The Star Valley Council Tuesday backed off one restriction intended to get rid of businesses that don’t conform to new town codes — but that wasn’t enough for the owner of Rim Country’s only topless night club.
“It’s just not fair — it’s not reasonable,” said Pete’s Place owner Joe Soldevere of provisions in an existing law governing so-called “nonconforming uses.”
The issue stems from Star Valley’s incorporation about two years ago and the subsequent adoption of new zoning laws. Some of those new rules would have barred businesses previously approved by the county.
The town has to allow the continuation of such existing non-conforming uses, according to state law — but can impose various restrictions on their future.
The ordinance adopted in January set out the ground rules for such nonconforming businesses to operate.
One provision in that law would have prevented the sale of such a business to a new owner without bringing it into compliance with all the new regulations.
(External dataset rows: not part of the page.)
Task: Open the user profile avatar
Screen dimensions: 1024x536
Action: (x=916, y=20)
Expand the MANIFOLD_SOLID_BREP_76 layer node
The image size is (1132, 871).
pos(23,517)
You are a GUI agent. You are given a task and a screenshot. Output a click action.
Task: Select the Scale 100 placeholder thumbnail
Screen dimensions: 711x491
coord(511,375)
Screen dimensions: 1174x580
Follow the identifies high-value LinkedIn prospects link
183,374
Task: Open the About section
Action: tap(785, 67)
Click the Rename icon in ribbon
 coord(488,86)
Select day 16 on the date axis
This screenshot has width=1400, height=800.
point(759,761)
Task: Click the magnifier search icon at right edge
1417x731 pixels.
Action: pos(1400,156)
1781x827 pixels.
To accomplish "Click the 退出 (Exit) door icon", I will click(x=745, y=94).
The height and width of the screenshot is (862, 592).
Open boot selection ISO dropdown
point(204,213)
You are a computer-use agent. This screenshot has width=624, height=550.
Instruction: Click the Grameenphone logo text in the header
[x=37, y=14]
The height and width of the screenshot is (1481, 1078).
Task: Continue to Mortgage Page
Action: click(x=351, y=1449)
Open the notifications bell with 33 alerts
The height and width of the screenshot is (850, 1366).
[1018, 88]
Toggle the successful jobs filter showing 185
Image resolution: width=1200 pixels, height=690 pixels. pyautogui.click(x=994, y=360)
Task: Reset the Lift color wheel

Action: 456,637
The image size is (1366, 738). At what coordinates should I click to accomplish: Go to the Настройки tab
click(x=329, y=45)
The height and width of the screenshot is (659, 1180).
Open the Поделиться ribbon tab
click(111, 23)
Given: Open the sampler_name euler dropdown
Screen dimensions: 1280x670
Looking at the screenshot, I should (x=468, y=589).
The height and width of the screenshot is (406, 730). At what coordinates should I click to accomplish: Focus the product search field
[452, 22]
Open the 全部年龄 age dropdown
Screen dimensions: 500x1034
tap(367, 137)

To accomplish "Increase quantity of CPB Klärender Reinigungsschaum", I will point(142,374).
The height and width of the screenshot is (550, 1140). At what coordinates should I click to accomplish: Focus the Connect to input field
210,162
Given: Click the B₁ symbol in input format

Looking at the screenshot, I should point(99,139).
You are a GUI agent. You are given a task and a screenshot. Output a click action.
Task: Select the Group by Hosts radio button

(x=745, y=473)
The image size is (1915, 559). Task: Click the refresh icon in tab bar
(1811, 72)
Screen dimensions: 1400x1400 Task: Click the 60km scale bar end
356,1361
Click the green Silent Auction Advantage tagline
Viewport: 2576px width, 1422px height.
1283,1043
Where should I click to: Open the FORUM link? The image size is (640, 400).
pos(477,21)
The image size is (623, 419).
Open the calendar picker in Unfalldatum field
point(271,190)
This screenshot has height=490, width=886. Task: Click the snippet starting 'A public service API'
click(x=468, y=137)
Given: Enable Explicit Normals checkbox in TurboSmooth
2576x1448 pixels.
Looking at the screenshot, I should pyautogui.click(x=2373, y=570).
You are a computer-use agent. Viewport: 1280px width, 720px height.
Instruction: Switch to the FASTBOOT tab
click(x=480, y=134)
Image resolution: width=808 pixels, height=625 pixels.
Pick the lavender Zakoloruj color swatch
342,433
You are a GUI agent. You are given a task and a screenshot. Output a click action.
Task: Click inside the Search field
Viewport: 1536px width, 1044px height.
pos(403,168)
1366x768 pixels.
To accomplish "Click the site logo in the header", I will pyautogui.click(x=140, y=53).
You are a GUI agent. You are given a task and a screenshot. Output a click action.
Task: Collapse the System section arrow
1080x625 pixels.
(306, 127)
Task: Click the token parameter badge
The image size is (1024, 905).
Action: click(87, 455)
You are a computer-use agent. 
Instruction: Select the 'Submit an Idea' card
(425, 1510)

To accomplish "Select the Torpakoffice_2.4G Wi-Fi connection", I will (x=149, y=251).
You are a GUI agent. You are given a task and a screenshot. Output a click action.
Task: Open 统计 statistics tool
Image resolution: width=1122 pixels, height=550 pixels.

The agenda for Tuesday indicated the council would reconsider that restriction.
However, another provision in that same ordinance says that if such a business doesn’t operate for six months, it will lose its “nonconforming use” exemption.
The council on Tuesday voted unanimously to repeal the restriction on the sale of such nonconforming businesses, based on complaints and legal advice.
Opponents argued that such a provision would make established nonconforming businesses nearly worthless, since they could not sell to a new owner.
However, Soldevere urged the council to also reconsider another part of that previously enacted regulation of nonconforming uses uses.
Before Star Valley incorporated, Gila County had a less stringent ordinance concerning non-conforming uses. Under the county, the owner of a business grandfathered into the zoning regulations could stop operating the business for up to a year without losing its exemption. That provision was mostly intended to keep the owner of a nonconforming use from losing his business if some problem kept him from operating for up to a year.
However, the town council in January cut that term to six months. As a result, if the owner of a business operating under a grandfathered exemption to current zoning restrictions stays closed for six months, he could lose permission to operate.
Soldevere objected vigorously to that provision, enacted eight months ago with little fanfare.
“The reason this town was founded was for our civil rights, our property rights and certainly our water rights,” said Soldevere.
But he said cutting the time to get a nonconforming business into operation again after a flood or fire or economic problem was “not reasonable or prudent.”
He noted the provision “assumes that a person could have his business burn down, draw up plans to rebuild, have those plans approved by the town, find a contractor, rebuild and open the doors in six months. That’s truly unreasonable.”
In fact, the current ordinance also says that if more than 50 percent of the building is destroyed by flood or fire or other disaster, the business would automatically lose the right to rebuild and retain its exemption.
Soldevere spoke during the public comment portion of the agenda, which prevents the council from making direct responses or decisions on issues raised on the grounds those issues weren’t put on the published agenda ahead of time.
Mayor Chuck Heron noted the council could only discuss the elimination of the ban on selling nonconforming businesses, since only that item was on the agenda.
However, he advised Soldevere to seek a hearing before the planning commission if he wanted to push for additional changes in the ordinance.